Start of Supplied records

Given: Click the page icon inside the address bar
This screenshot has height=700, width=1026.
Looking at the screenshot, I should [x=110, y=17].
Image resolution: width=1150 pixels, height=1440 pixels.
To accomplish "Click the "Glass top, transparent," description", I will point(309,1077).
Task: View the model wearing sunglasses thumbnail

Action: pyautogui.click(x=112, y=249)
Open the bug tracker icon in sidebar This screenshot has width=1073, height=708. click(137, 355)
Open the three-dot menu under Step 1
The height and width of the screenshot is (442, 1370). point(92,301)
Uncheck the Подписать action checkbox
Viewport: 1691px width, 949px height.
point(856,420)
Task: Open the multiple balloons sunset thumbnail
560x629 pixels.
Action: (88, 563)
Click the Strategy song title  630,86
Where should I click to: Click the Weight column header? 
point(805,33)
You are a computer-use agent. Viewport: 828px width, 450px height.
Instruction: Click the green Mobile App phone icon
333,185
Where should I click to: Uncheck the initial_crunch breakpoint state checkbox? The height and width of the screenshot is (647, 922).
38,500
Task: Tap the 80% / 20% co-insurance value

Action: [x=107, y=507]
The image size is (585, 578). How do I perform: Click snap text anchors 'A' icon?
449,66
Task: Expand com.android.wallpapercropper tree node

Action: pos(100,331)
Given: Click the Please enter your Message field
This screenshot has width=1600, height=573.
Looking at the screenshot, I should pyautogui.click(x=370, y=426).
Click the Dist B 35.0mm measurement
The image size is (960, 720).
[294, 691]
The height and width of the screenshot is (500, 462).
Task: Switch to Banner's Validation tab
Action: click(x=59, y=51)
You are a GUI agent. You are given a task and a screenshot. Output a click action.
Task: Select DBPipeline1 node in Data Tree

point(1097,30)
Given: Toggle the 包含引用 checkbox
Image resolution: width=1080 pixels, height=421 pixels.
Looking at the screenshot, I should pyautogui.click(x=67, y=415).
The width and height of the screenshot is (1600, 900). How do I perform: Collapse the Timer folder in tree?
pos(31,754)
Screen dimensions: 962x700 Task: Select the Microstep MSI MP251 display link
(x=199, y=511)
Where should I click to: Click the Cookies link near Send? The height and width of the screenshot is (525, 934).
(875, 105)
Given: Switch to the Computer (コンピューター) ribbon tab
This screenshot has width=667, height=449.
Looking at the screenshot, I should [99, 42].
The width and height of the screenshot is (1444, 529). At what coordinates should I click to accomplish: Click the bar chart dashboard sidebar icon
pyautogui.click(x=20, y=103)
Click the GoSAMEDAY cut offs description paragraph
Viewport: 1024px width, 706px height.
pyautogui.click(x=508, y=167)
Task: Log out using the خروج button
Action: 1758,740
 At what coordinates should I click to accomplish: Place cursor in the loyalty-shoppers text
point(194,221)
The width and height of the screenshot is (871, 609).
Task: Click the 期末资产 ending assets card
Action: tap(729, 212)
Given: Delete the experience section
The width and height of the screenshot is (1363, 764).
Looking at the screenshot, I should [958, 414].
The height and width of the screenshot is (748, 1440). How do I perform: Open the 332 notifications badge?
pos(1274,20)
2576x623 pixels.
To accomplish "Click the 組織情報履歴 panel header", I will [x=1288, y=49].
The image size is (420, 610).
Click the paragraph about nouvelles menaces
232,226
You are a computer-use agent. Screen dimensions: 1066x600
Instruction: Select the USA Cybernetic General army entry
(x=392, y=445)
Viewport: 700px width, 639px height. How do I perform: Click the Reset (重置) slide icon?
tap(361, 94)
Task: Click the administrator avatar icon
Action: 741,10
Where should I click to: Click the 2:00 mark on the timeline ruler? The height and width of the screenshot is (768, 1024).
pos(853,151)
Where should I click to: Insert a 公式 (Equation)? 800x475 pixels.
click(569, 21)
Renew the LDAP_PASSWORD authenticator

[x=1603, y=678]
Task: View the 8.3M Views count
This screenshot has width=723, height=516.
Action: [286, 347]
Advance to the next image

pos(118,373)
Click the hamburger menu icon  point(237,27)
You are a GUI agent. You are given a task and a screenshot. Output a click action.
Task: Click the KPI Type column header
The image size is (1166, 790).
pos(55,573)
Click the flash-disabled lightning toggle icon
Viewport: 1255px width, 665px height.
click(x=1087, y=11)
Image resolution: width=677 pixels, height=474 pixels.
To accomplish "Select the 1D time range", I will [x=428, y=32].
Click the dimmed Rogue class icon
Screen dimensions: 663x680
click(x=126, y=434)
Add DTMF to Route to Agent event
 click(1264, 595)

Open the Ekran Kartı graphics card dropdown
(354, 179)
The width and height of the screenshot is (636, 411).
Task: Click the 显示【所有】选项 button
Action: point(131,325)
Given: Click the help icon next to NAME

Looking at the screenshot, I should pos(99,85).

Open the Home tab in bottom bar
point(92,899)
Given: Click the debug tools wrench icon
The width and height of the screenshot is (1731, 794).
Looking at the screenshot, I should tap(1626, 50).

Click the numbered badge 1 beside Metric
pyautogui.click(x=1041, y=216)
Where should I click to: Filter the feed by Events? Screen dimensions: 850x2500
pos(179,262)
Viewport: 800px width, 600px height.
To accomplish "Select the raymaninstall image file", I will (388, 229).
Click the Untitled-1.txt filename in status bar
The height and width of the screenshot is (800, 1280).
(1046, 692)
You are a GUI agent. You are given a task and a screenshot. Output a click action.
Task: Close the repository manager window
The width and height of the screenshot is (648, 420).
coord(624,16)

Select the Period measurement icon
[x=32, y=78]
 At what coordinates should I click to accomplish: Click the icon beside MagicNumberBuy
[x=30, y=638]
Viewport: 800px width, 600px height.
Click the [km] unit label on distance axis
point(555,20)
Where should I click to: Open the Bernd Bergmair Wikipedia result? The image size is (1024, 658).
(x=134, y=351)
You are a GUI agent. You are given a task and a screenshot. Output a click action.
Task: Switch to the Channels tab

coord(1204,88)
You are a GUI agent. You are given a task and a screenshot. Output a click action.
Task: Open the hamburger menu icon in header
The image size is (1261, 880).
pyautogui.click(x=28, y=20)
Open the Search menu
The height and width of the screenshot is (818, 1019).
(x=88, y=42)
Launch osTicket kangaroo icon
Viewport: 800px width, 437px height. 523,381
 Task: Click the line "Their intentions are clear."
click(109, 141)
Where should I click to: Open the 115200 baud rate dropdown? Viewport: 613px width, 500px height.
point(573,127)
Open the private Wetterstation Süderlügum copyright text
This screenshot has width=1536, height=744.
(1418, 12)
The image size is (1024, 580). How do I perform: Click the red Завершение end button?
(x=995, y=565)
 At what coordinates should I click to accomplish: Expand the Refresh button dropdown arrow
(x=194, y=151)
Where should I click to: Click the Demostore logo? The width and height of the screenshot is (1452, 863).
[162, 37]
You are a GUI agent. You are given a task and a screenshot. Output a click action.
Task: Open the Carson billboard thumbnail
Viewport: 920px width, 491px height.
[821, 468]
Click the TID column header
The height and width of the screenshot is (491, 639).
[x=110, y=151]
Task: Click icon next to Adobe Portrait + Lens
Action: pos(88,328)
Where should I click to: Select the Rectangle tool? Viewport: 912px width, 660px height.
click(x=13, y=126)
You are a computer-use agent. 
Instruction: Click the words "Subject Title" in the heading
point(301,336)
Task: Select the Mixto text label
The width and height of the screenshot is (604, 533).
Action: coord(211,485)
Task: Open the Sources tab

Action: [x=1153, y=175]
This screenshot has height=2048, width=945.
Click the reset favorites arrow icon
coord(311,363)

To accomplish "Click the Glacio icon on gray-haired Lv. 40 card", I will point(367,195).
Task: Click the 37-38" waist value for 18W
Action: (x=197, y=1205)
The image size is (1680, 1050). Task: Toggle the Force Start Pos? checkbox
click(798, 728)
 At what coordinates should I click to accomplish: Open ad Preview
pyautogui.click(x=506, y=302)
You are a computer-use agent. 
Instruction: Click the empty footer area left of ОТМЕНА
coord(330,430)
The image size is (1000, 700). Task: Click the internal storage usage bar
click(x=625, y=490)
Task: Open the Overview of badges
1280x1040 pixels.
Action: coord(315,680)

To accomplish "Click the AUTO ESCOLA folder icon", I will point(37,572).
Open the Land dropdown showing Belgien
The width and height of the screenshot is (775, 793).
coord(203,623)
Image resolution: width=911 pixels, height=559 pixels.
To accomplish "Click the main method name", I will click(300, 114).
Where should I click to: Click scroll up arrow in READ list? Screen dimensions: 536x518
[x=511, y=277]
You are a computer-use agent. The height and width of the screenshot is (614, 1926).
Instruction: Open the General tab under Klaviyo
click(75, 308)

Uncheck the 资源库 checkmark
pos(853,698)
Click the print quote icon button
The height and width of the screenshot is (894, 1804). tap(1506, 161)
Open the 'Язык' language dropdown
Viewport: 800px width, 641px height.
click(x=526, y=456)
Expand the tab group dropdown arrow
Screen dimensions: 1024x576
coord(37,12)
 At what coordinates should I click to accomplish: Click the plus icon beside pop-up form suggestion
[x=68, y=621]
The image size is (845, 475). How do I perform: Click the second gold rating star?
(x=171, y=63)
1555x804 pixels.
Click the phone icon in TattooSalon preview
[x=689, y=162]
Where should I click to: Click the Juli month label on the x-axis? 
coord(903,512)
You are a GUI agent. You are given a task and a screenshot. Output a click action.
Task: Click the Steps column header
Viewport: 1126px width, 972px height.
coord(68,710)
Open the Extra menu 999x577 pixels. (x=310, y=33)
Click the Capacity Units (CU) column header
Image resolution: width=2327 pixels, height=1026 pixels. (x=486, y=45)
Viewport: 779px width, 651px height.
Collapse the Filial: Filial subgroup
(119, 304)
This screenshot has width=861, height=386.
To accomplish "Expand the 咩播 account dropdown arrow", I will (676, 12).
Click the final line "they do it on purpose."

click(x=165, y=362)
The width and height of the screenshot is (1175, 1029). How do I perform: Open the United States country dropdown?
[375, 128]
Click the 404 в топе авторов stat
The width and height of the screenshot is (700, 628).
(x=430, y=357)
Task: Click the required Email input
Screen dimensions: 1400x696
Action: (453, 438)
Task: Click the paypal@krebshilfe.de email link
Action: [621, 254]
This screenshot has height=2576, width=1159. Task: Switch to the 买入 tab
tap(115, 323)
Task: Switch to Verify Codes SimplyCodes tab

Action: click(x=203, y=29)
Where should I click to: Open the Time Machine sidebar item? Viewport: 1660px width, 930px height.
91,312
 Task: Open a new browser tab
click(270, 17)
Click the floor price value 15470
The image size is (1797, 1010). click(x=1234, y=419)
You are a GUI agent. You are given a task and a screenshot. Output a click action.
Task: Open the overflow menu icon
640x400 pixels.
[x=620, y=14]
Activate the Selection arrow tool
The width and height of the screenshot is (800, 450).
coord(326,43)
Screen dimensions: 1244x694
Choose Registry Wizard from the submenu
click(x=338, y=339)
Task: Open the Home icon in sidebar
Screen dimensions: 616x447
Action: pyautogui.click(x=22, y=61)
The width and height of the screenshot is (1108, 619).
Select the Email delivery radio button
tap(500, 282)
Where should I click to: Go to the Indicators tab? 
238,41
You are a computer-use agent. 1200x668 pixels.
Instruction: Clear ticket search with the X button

End of Supplied records

Which lines in the listing have the string "hamburger"? Pick them out and copy them.

Output for this task:
Click the hamburger menu icon  point(237,27)
Task: Open the hamburger menu icon in header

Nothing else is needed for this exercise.